- **Work task**
Below are entries. Reproduce exactly the lines between the line holding "Task: Toggle bold formatting in the toolbar" and the line holding "Open the 532.9K", inclusive, and only those.

Collected data entries

========================================

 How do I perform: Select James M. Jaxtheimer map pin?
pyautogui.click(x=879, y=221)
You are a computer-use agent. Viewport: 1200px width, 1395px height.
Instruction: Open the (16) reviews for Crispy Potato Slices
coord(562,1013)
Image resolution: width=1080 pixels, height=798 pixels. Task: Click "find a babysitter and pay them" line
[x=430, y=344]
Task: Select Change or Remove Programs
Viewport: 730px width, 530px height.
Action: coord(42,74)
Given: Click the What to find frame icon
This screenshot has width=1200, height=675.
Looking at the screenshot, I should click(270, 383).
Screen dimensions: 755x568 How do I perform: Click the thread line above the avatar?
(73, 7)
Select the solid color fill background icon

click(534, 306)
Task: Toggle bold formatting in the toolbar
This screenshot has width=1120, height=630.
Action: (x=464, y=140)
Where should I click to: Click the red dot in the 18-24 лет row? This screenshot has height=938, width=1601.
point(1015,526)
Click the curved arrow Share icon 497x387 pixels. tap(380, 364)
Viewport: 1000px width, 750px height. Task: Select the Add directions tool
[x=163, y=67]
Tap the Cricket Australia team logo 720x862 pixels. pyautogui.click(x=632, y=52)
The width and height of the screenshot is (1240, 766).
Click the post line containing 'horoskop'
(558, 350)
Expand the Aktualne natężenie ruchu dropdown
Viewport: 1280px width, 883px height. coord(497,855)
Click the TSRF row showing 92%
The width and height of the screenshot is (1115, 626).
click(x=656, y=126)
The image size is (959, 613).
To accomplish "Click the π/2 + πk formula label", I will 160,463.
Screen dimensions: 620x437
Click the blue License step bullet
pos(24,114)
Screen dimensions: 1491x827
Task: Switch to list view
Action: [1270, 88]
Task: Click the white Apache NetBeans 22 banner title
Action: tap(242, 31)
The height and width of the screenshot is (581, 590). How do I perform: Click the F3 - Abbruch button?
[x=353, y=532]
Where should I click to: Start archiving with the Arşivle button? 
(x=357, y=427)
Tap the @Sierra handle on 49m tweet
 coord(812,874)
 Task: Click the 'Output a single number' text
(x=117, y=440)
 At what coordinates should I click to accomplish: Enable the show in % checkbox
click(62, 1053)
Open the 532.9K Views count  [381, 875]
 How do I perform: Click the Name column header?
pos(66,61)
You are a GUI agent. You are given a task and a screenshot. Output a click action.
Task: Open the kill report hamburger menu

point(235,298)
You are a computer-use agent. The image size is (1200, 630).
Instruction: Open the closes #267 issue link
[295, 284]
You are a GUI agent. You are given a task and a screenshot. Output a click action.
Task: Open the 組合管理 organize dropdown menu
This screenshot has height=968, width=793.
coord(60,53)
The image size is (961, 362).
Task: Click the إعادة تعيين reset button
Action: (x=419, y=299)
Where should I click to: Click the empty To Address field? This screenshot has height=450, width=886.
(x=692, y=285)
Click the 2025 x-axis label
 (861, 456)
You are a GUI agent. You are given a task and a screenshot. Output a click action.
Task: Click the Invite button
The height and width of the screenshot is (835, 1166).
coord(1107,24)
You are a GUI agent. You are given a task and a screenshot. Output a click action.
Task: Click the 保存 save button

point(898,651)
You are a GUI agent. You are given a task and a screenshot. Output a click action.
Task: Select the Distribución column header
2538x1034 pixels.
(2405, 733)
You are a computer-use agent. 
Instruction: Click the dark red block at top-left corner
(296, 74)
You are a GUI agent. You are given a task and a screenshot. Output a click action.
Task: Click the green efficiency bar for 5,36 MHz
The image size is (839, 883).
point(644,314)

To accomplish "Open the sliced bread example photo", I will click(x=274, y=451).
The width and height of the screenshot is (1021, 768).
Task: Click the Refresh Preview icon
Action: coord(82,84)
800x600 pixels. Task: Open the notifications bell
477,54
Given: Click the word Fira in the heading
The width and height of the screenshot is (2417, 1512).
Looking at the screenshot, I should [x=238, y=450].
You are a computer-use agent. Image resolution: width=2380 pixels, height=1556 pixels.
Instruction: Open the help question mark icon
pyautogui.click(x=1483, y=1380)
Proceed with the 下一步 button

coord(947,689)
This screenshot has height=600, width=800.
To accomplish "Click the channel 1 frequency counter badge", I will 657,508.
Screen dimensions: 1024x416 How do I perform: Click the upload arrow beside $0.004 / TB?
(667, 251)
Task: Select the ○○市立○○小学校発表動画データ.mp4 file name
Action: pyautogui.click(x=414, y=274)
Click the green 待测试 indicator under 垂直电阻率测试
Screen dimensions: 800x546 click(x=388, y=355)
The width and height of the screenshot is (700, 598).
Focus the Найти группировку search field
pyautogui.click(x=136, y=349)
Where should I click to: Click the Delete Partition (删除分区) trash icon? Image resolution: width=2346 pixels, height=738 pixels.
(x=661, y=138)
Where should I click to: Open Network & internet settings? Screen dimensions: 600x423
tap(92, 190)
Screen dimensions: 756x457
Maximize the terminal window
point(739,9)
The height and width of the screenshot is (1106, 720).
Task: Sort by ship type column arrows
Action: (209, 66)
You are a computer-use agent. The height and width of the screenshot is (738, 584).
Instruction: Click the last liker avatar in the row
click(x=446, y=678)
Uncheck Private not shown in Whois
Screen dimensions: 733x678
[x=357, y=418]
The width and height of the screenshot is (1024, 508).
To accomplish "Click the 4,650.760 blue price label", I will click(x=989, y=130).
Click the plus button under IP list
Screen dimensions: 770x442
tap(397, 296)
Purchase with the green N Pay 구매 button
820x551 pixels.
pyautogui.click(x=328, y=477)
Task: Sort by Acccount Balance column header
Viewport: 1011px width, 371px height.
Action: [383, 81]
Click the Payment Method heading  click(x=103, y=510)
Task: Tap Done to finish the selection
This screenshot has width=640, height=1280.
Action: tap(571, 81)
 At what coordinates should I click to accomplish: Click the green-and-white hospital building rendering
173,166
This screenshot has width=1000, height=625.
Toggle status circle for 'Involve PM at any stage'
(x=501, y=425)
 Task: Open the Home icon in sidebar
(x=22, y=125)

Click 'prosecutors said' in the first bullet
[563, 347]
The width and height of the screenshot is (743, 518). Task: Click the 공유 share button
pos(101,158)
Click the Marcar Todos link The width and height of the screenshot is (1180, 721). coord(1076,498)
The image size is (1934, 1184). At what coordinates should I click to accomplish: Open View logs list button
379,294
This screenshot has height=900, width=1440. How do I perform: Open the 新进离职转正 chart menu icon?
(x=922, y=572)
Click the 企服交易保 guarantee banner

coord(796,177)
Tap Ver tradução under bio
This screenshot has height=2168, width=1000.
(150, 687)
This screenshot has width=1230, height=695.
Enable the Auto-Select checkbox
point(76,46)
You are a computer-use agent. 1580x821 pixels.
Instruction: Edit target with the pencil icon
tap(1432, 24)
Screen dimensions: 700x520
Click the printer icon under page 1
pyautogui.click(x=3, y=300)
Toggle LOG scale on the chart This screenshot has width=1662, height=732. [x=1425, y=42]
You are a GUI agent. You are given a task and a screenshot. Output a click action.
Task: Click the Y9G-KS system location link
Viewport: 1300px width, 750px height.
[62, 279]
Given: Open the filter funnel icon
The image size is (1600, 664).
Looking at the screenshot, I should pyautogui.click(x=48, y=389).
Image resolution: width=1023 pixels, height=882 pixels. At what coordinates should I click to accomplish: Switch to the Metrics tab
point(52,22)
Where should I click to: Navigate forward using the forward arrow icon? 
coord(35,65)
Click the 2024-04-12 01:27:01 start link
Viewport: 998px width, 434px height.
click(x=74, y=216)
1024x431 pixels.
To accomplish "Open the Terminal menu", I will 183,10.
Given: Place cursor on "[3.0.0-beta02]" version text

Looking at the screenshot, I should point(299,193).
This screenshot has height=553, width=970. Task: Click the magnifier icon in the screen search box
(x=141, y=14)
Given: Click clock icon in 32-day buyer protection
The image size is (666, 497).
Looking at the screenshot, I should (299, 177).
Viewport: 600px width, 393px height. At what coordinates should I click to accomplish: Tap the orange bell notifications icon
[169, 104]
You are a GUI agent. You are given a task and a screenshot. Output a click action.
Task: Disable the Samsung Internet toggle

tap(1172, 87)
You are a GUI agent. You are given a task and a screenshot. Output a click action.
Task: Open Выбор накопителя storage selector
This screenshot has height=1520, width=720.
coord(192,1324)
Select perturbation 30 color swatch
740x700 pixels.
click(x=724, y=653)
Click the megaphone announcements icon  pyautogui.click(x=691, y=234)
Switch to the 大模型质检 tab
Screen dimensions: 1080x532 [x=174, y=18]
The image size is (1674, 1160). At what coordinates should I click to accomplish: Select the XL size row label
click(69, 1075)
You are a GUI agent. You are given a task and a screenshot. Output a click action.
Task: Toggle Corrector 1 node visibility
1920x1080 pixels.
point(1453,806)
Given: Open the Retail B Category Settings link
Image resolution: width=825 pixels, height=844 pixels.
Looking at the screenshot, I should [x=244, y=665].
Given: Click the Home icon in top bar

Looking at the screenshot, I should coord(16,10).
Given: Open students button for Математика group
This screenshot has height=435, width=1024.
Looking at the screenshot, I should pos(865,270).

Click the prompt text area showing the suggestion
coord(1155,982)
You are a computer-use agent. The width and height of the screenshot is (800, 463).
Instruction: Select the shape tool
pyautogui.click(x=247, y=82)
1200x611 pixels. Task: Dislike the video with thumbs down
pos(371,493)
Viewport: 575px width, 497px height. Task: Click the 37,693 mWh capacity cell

========================================

- **Solution for this exercise**
Task: Toggle bold formatting in the toolbar
This screenshot has width=1120, height=630.
Action: (x=464, y=140)
Where should I click to: Click the red dot in the 18-24 лет row? This screenshot has height=938, width=1601.
point(1015,526)
Click the curved arrow Share icon 497x387 pixels. tap(380, 364)
Viewport: 1000px width, 750px height. Task: Select the Add directions tool
[x=163, y=67]
Tap the Cricket Australia team logo 720x862 pixels. pyautogui.click(x=632, y=52)
The width and height of the screenshot is (1240, 766).
Click the post line containing 'horoskop'
(558, 350)
Expand the Aktualne natężenie ruchu dropdown
Viewport: 1280px width, 883px height. coord(497,855)
Click the TSRF row showing 92%
The width and height of the screenshot is (1115, 626).
click(x=656, y=126)
The image size is (959, 613).
To accomplish "Click the π/2 + πk formula label", I will 160,463.
Screen dimensions: 620x437
Click the blue License step bullet
pos(24,114)
Screen dimensions: 1491x827
Task: Switch to list view
Action: [1270, 88]
Task: Click the white Apache NetBeans 22 banner title
Action: tap(242, 31)
The height and width of the screenshot is (581, 590). How do I perform: Click the F3 - Abbruch button?
[x=353, y=532]
Where should I click to: Start archiving with the Arşivle button? 
(x=357, y=427)
Tap the @Sierra handle on 49m tweet
 coord(812,874)
 Task: Click the 'Output a single number' text
(x=117, y=440)
 At what coordinates should I click to accomplish: Enable the show in % checkbox
click(62, 1053)
Open the 532.9K Views count  [381, 875]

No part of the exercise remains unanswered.